*** Begin section ***

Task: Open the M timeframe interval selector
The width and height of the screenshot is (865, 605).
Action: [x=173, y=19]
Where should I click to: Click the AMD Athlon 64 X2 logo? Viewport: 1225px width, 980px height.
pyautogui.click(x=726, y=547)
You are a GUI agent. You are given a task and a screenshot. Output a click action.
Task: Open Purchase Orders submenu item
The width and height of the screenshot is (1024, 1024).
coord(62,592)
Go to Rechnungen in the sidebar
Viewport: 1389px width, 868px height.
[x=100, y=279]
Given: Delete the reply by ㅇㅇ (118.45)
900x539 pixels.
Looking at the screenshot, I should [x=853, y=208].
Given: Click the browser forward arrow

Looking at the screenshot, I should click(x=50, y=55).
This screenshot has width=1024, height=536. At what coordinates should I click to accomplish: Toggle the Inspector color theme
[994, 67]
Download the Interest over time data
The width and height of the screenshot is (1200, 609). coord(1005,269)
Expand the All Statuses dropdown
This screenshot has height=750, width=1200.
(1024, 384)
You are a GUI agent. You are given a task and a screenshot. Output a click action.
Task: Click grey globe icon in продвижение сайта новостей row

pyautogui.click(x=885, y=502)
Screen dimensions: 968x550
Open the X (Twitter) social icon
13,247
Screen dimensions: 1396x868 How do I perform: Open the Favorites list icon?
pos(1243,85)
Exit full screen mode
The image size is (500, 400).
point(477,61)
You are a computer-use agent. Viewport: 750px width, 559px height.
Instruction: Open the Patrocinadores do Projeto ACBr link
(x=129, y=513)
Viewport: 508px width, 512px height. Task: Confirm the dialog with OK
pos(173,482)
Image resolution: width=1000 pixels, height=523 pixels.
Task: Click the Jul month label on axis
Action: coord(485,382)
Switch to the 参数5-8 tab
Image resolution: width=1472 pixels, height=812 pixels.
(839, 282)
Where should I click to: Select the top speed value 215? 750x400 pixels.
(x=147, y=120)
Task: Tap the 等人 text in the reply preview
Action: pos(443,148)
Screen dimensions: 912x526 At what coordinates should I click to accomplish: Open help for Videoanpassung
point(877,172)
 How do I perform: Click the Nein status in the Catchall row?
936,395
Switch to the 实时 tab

*** End section ***

**Required work**
For every line of the data above that contains "Switch", copy that line.

**Reply**
Switch to the 参数5-8 tab
Switch to the 实时 tab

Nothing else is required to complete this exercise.